## Problem to work on
What lines in the records below hold the string "Favorite"? Please show them.

______

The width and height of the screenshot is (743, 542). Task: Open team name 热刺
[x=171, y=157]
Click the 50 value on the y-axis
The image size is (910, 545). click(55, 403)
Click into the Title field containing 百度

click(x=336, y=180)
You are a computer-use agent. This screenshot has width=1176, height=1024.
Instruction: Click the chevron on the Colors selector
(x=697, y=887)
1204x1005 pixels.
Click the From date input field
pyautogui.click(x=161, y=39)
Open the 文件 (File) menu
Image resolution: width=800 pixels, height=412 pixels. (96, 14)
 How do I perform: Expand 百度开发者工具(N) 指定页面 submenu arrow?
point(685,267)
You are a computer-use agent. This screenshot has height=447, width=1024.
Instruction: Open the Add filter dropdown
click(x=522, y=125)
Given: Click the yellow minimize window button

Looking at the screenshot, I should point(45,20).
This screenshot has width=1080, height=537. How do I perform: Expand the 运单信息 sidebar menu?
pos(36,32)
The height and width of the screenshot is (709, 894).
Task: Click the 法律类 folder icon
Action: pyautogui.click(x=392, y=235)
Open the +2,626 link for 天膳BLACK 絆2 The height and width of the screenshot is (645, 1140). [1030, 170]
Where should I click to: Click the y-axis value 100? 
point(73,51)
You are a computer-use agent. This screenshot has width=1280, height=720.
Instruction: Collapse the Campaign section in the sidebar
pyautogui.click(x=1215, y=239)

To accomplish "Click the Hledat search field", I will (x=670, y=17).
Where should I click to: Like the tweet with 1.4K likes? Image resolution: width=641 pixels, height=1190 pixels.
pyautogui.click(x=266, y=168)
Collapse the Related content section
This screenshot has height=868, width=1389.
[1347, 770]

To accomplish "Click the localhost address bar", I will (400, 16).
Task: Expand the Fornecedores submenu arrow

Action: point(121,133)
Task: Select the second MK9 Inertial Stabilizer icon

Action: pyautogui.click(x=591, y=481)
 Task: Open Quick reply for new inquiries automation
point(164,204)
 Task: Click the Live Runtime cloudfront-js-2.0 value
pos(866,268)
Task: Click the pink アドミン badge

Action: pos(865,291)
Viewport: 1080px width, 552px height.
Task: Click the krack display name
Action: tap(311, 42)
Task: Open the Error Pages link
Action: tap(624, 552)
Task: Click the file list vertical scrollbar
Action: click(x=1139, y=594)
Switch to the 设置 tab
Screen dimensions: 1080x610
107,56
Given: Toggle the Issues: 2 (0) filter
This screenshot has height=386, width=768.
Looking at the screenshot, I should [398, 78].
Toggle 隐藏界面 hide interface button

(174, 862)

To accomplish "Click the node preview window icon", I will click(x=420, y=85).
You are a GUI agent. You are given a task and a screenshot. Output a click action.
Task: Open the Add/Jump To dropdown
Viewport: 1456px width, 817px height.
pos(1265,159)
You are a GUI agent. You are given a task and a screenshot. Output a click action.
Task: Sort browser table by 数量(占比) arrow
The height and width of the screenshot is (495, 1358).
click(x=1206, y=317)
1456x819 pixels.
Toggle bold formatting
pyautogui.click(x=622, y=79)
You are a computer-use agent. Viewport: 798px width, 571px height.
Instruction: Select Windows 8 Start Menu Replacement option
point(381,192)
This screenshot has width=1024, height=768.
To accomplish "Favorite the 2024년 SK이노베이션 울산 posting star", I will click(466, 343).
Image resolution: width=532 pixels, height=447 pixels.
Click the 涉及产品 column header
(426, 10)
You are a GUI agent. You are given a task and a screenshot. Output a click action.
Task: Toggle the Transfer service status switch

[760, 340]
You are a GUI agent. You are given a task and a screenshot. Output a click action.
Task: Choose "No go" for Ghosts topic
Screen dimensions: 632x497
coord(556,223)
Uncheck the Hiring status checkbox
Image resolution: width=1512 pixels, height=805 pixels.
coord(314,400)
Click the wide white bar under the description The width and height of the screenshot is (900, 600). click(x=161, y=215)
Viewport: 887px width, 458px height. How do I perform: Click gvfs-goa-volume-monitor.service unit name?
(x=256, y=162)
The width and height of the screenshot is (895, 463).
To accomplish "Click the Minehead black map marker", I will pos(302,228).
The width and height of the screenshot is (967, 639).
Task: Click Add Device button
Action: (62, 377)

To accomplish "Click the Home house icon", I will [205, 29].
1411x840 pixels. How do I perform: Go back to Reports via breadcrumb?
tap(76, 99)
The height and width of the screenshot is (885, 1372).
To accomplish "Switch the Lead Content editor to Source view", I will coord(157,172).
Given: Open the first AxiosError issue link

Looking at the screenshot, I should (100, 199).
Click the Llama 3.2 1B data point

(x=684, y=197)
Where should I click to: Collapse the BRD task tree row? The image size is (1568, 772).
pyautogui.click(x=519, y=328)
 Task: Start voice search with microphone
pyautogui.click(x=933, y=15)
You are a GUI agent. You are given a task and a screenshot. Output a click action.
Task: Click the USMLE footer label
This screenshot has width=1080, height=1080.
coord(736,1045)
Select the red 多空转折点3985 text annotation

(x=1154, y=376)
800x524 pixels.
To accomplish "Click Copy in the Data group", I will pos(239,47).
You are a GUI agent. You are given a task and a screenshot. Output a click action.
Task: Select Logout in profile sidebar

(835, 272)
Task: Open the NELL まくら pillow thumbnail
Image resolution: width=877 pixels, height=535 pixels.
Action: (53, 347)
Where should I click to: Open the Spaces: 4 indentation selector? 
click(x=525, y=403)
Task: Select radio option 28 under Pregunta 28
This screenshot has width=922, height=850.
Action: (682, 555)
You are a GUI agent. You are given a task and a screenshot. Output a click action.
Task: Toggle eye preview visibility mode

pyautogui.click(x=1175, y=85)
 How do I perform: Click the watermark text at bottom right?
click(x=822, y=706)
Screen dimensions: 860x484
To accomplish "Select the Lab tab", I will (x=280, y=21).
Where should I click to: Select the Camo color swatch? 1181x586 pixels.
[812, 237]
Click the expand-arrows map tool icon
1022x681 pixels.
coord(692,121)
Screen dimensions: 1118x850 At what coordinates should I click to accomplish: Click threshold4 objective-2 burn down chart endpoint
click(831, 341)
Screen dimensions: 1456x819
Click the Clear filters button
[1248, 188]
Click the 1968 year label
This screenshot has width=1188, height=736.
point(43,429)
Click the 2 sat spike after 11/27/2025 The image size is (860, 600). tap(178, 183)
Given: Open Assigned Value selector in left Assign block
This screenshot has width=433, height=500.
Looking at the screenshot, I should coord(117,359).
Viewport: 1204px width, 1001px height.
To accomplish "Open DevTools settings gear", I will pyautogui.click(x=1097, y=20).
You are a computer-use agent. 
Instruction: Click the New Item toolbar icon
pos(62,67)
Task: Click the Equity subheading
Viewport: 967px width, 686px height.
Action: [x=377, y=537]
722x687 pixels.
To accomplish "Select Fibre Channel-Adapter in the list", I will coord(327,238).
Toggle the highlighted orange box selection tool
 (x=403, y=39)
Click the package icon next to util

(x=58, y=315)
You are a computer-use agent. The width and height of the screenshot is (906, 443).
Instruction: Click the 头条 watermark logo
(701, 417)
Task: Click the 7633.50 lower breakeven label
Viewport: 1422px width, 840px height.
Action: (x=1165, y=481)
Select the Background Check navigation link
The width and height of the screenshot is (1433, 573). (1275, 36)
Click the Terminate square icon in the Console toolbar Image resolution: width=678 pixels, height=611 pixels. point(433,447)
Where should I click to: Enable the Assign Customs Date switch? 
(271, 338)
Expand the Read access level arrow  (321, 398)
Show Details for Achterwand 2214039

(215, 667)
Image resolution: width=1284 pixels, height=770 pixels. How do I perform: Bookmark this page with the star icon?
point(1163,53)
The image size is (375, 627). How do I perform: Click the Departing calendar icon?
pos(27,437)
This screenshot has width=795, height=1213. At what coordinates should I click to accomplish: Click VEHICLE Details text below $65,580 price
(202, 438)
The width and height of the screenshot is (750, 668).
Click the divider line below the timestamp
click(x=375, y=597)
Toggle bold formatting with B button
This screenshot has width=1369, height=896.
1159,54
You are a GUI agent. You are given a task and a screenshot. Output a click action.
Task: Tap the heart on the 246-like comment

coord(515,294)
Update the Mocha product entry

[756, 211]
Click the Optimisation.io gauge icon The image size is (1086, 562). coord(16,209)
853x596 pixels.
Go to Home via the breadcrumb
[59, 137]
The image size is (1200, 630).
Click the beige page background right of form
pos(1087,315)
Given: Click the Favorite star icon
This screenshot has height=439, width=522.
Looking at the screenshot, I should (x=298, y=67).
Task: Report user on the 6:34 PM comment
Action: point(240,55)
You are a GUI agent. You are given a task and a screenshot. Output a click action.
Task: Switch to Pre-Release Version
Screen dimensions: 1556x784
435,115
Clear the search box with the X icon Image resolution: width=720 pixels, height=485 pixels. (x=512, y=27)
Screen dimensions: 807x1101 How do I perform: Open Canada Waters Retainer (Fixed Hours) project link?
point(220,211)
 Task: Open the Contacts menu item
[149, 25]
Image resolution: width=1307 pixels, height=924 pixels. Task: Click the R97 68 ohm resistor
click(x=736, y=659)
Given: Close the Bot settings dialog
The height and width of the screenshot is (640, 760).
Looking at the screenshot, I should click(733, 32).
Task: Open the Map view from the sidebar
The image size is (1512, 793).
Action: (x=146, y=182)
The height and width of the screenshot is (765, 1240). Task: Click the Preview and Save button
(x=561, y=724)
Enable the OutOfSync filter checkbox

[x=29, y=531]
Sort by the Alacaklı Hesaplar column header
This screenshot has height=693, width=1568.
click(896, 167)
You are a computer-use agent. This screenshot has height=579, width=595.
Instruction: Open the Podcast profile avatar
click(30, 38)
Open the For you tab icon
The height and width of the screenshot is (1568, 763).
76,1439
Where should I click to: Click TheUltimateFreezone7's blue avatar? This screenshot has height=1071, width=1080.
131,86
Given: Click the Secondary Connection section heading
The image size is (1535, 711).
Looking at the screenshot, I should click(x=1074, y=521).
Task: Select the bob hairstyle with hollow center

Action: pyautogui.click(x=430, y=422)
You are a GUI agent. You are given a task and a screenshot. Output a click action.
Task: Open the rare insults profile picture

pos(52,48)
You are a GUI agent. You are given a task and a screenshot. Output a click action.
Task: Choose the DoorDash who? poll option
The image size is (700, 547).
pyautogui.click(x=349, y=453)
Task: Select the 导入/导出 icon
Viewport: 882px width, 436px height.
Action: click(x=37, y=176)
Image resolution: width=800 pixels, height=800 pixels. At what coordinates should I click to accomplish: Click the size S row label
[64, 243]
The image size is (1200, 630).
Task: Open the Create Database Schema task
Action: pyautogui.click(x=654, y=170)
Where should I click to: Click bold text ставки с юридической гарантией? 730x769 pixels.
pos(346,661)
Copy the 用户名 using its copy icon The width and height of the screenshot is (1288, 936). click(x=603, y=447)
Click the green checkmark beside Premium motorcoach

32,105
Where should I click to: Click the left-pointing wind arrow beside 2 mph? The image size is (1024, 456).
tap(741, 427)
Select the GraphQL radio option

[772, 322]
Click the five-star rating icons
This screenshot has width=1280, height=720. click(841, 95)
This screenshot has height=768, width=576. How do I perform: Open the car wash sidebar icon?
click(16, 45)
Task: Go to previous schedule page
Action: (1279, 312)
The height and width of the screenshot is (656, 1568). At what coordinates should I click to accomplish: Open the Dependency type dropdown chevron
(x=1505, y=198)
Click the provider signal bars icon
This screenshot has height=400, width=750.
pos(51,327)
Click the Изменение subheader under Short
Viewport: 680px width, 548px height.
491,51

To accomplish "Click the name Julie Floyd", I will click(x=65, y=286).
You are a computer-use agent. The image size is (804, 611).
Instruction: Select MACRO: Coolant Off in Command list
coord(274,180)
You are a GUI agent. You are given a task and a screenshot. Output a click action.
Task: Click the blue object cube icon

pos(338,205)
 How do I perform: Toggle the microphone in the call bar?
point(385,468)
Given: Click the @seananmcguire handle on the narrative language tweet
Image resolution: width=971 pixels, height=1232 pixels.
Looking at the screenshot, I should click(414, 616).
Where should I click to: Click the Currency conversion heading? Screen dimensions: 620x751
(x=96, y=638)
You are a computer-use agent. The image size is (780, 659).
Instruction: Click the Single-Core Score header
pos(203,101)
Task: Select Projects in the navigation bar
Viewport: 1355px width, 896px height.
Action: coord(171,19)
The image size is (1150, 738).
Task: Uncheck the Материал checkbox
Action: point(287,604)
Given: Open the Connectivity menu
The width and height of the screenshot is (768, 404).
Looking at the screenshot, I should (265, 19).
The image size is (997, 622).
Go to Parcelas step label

______

## Result of the task
To accomplish "Favorite the 2024년 SK이노베이션 울산 posting star", I will click(466, 343).
Given: Click the Favorite star icon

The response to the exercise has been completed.